2. **Now, subtract the work we already did to get to 10 cm:**
* Work (from 10 cm to 20 cm) = Work (to 20 cm) - Work (to 10 cm)
* Work (from 10 cm to 20 cm) = 4 Joules - 1 Joule
* Work (from 10 cm to 20 cm) = 3 Joules

So, it takes 3 more Joules of work to stretch the spring from 10 cm all the way to 20 cm! See, it takes more work to stretch it the second 10 cm than the first 10 cm because it's already harder to pull!

Alternative answer

Answer:
(a) 1 Joule
(b) 3 Joules Explain
This is a question about how much 'oomph' (or work/energy) it takes to stretch a spring. Springs are cool because the more you pull 'em, the harder they pull back. This means the force isn't always the same! We call the 'k' part the spring constant – it tells us how stiff the spring is. The 'work' is like the energy you put in to stretch it. The solving step is:

First, we need to remember a super useful trick for springs: the energy (or work) needed to stretch a spring isn't just force times distance because the force keeps changing! It's actually proportional to the square of how far you stretch it. The formula we use is like a shortcut: Work = (1/2) * k * (distance stretched)^2.

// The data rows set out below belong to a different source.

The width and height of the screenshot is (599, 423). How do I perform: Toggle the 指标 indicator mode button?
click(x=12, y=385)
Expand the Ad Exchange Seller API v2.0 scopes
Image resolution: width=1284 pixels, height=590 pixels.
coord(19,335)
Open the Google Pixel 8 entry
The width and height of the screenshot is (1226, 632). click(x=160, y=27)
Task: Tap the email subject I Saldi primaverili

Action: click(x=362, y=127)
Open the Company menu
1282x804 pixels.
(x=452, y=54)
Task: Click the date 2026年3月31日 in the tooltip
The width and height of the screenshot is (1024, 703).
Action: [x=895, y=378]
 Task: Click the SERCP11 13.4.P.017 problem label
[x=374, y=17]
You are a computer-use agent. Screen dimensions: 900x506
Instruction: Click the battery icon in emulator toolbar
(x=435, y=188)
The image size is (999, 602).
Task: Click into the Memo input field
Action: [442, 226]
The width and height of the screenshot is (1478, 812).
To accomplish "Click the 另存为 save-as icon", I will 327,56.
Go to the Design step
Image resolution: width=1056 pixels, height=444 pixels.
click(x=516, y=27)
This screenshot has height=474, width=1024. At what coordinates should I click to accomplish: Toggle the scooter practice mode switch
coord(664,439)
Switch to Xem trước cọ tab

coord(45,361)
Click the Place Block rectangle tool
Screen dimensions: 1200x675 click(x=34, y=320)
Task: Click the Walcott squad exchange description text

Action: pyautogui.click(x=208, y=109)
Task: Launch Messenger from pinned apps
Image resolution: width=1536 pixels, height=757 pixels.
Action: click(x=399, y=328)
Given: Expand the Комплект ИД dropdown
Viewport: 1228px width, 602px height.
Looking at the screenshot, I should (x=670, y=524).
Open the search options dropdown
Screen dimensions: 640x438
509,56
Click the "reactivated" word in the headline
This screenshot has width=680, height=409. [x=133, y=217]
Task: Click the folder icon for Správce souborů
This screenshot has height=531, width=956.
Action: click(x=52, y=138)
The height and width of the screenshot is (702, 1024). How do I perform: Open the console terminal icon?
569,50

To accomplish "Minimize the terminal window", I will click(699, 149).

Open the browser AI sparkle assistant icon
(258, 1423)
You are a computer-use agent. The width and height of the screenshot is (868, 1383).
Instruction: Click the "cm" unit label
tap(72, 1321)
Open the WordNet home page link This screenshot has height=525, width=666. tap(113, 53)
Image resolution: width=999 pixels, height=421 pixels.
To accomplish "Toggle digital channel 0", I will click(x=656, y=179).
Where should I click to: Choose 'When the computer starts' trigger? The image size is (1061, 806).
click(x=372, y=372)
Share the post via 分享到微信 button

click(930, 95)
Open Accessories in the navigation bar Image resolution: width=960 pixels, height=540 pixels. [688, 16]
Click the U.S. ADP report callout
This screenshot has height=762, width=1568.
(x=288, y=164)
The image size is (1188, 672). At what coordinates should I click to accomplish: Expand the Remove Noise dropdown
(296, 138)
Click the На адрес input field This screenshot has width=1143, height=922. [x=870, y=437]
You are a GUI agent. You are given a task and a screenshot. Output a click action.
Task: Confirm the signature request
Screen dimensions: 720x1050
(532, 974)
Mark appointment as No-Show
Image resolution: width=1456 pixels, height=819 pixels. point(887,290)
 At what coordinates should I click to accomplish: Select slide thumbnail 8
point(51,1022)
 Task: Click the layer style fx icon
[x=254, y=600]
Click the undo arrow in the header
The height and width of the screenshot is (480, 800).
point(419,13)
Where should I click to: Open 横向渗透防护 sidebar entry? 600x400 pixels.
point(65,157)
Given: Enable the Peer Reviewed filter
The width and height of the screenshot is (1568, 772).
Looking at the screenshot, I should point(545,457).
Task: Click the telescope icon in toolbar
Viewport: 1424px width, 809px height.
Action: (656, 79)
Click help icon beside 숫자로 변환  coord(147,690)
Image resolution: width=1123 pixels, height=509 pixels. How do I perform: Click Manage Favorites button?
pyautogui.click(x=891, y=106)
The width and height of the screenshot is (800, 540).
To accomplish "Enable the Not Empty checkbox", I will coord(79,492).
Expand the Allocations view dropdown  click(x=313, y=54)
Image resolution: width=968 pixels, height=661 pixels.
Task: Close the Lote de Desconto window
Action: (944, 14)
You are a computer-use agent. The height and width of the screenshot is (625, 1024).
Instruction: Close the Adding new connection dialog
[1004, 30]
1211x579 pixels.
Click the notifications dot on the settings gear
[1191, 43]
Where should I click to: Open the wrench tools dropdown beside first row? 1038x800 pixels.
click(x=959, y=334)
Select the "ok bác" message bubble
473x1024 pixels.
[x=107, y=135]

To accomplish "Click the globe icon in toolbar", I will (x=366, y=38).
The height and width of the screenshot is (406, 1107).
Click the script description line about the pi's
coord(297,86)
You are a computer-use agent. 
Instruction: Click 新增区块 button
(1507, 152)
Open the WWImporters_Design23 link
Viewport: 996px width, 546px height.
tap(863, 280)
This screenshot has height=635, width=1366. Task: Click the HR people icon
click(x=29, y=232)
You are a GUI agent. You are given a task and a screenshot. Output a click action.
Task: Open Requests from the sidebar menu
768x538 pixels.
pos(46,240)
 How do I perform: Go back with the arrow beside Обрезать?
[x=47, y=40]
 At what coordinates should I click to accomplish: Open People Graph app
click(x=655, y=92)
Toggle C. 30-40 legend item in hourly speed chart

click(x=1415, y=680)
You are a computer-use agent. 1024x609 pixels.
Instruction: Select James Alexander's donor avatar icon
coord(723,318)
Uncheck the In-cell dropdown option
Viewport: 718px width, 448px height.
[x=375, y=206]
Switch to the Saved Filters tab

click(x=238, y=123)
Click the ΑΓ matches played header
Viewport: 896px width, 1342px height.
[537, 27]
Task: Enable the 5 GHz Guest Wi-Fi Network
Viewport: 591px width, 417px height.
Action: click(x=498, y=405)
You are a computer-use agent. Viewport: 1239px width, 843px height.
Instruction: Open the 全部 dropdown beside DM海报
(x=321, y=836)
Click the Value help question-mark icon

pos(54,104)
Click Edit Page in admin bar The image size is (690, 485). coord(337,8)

Also, we gotta make sure all our units are the same. We have N/m for 'k', so we need our distance in 'meters', not 'centimeters'. Remember, 100 cm is 1 meter! So, 10 cm is 0.1 m, and 20 cm is 0.2 m.

**For part (a):**
We want to stretch the spring 10 cm (or 0.1 m) from when it's just sitting there (which we call equilibrium).
1. We put our numbers into the formula: Work = (1/2) * 200 N/m * (0.1 m)^2
2. Let's calculate: Work = 100 * (0.01)
3. So, Work = 1 Joule. Easy peasy!

**For part (b):**
This one is a little trickier because we're stretching it from one stretched position (10 cm) to another (20 cm).
1. First, let's figure out how much total work it would take to stretch it all the way to 20 cm (0.2 m) from the very beginning (equilibrium).
Work_total_to_20cm = (1/2) * 200 N/m * (0.2 m)^2
Work_total_to_20cm = 100 * (0.04)
Work_total_to_20cm = 4 Joules.
2. Now, we already know from part (a) that it took 1 Joule to get the spring to stretch to 10 cm from the beginning.
3. So, to find the work done *just* from 10 cm to 20 cm, we subtract the work done to get to 10 cm from the total work to get to 20 cm:
Work_from_10cm_to_20cm = Work_total_to_20cm - Work_total_to_10cm
Work_from_10cm_to_20cm = 4 Joules - 1 Joule
Work_from_10cm_to_20cm = 3 Joules.

And that's how you figure it out! It's like counting the extra effort for the last bit of the stretch!